As technology scales, low power design has become a significant requirement for system-on-chip designers. Many techniques were introduced to deal with power optimization. Among the existing techniques, Multiple-Supply Voltage (MSV) is one of the most effective methods for both dynamic and static power reduction while maintaining performance. In the MSV design, one of the most important problem is voltage assignment: timing critical modules are assigned to higher voltage while noncritical modules are assigned to lower voltage, so the power can be saved without degrading the overall circuit performance.

There are a number of previous works addressing voltage assignment in floorplanning. Among these works, voltage assignment is considered at various stages, including pre-floorplanning[4, 5]; during floorplanning[6, 7, 8, 9]; and post-floorplaning[10, 11, 12].

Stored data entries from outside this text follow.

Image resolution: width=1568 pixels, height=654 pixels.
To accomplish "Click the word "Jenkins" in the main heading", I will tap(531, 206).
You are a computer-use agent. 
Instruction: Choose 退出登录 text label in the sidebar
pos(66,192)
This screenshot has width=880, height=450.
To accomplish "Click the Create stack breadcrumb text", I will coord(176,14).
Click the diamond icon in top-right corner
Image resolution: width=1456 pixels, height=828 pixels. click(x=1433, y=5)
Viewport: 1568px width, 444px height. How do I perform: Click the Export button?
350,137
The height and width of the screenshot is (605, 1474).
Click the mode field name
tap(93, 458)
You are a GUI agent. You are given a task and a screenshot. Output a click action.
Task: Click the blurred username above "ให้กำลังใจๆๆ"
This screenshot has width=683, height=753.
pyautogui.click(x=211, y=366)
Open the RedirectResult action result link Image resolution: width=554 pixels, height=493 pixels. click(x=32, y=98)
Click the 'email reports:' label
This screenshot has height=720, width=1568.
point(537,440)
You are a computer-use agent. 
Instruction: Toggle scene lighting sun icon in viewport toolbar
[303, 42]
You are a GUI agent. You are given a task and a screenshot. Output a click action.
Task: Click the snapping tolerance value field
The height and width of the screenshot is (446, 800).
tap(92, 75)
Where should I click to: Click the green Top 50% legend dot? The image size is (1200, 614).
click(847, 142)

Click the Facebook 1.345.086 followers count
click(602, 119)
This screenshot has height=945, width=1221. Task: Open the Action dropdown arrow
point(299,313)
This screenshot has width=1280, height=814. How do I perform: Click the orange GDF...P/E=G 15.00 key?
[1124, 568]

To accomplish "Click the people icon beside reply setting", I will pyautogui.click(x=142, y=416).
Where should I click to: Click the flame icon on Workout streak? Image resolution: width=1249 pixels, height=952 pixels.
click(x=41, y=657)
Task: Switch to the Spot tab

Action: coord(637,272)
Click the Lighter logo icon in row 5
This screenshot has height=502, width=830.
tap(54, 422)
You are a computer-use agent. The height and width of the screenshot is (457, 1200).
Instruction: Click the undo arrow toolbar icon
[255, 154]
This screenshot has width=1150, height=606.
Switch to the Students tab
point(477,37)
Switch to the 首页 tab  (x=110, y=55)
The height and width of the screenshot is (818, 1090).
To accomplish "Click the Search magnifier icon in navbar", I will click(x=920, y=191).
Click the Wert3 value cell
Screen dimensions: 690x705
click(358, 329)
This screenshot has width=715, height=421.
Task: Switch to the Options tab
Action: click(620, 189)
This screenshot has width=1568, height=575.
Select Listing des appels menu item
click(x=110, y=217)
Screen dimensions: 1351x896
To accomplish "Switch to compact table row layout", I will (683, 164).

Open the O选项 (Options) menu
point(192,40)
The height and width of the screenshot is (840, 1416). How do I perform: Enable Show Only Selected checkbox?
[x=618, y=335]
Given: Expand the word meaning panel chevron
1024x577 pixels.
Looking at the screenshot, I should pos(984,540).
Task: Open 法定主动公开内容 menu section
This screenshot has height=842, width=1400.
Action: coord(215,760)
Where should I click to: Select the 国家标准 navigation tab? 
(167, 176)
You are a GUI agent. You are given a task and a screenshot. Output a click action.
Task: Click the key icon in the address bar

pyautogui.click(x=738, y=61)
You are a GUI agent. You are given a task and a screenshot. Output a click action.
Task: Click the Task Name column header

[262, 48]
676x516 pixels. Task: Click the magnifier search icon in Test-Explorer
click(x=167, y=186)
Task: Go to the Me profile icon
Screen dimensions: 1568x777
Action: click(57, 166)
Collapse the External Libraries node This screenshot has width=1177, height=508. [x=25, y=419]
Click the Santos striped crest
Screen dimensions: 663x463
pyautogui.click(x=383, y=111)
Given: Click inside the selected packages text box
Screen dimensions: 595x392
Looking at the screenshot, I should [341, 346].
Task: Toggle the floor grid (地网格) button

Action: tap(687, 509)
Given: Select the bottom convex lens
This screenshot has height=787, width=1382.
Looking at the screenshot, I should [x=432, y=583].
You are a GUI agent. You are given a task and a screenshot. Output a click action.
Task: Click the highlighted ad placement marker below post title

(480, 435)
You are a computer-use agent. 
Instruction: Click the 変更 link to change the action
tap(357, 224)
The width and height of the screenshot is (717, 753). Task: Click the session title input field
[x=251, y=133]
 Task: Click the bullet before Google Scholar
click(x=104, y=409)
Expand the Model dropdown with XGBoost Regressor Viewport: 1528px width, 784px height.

Level-shifter [1] has to be inserted to an interconnect when a lower voltage module drives a higher voltage module or a circuit may suffer from excessive short-circuit current energy. From [5, 9] we can observe that the number and the area of level shifters can not be ignored when modules increase. As a result, level-shifters may cause performance and area overhead, and should be considered during floorplanning. Accordingly, MSV aware floorplanning includes two major problems: voltage assignment and level shifter assignment, which make the design process much more complicated.

Lee et al.[5] handle voltage assignment by dynamic programming, and level shifters are inserted as soft blocks. An approach based on ILP is used in [11] for voltage assignment at the post-floorplanning stage. To make use of physical information among modules during floorplanning, Ma et al.[8] transform voltage assignment problem into a convex cost network flow problem. However, their approach consider neither level-shifters’ area overhead nor level-shifters’ physical infomation.

Yu et al.[9] use a convex cost network flow algorithm to assign voltage and a minimum cost flow algorithm to handle level-shifter assignment which considers level-shifters’ positions and areas. However, their work can only assign two legal working voltages. Besides, level shifters are assumed to be soft modules and ratios can not controlled well.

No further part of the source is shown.